Growing up in a small town in Guangdong Province, Xueqiu Lin never met any scientists. But when she went away to high school and saw for the first time the moon and the stars through a telescope, she knew she wanted to be one.
Lin didn’t end up studying deep space. But her work does involve probing the depths of biological dark matter to unravel its mysteries.
Only 1%-2% of the human genome codes for proteins. The rest, scientists are coming to realize, cranks out loads of RNA molecules that don’t stray far from the nucleus and regulate gene expression. Researchers have slowly been able to piece together lists of regulatory elements that act on different genes, but not a systematic way to study how different elements linked to the same gene cooperate or counteract each other.
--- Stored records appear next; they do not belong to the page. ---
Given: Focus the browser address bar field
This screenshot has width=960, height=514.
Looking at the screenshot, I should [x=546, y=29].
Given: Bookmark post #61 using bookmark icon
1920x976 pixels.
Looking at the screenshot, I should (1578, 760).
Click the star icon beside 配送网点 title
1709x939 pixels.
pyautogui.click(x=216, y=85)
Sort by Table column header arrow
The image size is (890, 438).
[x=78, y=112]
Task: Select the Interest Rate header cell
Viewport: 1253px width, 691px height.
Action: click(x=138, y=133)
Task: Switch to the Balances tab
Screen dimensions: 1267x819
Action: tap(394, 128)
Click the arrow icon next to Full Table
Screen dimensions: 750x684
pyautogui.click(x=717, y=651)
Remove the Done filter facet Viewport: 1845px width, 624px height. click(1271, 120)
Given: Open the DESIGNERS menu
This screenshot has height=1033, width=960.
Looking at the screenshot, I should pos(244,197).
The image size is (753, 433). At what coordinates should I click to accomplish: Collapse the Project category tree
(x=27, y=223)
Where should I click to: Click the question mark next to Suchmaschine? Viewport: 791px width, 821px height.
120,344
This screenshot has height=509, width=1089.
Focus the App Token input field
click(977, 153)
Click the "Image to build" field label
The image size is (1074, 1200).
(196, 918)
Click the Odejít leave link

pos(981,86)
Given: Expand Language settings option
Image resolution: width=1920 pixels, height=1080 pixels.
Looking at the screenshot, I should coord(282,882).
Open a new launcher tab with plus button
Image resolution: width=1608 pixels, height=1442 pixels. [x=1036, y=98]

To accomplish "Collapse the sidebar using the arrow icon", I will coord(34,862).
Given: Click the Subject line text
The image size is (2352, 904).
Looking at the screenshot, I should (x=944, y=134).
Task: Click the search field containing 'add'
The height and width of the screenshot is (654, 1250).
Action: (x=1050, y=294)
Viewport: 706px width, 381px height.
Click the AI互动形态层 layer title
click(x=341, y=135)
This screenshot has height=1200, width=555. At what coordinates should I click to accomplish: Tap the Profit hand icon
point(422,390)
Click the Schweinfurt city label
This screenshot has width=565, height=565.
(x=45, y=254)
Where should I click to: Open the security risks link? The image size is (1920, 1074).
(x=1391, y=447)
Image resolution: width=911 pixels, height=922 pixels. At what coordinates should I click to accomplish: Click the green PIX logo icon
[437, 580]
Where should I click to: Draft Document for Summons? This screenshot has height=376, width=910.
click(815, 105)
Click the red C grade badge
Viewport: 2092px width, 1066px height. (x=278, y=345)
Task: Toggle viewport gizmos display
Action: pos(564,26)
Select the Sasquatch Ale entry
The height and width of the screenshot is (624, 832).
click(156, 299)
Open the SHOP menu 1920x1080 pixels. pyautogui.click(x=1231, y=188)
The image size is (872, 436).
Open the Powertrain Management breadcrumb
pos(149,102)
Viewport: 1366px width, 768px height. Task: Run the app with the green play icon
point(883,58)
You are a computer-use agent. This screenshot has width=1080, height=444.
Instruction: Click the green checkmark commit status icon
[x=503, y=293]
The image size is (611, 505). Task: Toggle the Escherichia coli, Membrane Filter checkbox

At Stanford, Lin developed a machine learning model to decipher a general rule for enhancers — elements that boost gene expression — using reams of data generated by high throughput CRISPR screens. Now an assistant professor of computational biology at the Fred Hutchinson Cancer Center, she plans to extend this research to other elements of the non-coding genome.
Such work has important implications for improving the precision part of precision medicine. More than 20% of cancer-linked genes are regulated by multiple enhancers. Knowing how they work together will allow for the development of more accurate cancer risk prediction tests.
“The key is understanding how they interact with each other to form a regulatory network,” said Lin. “The whole is more than the sum of its parts.”
— Megan Molteni